#### WHAT THIS TASK INVOLVES
List each line of the data that holds the string "will", please.

Stored entries:
* * *
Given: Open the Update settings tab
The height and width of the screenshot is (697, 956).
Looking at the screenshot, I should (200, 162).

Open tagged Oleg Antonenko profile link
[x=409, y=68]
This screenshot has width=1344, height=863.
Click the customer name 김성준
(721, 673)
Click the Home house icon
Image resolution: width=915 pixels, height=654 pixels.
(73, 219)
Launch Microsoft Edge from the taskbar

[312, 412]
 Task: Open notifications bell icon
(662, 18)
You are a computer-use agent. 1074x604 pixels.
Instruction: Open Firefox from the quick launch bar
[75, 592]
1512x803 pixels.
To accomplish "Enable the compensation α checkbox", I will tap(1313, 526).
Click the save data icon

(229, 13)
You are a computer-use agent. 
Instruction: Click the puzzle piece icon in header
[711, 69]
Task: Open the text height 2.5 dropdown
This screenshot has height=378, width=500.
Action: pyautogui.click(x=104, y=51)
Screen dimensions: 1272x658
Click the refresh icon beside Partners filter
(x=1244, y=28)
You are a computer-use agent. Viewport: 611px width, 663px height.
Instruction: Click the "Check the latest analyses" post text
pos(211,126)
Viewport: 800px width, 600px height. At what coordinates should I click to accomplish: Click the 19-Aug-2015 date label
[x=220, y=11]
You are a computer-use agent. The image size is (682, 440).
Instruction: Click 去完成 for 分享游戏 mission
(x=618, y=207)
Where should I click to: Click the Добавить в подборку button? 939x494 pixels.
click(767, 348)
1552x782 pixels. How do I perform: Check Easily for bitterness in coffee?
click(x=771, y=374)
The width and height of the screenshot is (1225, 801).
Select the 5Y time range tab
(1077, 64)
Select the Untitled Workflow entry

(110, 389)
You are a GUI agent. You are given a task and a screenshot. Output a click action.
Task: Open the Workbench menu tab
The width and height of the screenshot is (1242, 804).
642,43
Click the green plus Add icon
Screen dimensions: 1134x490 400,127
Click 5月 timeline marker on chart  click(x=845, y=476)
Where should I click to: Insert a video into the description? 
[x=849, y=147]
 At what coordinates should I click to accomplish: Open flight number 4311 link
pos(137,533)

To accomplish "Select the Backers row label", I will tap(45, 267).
* * *
#### TASK OUTPUT
To accomplish "Enable the compensation α checkbox", I will tap(1313, 526).
To accomplish "Select the Backers row label", I will tap(45, 267).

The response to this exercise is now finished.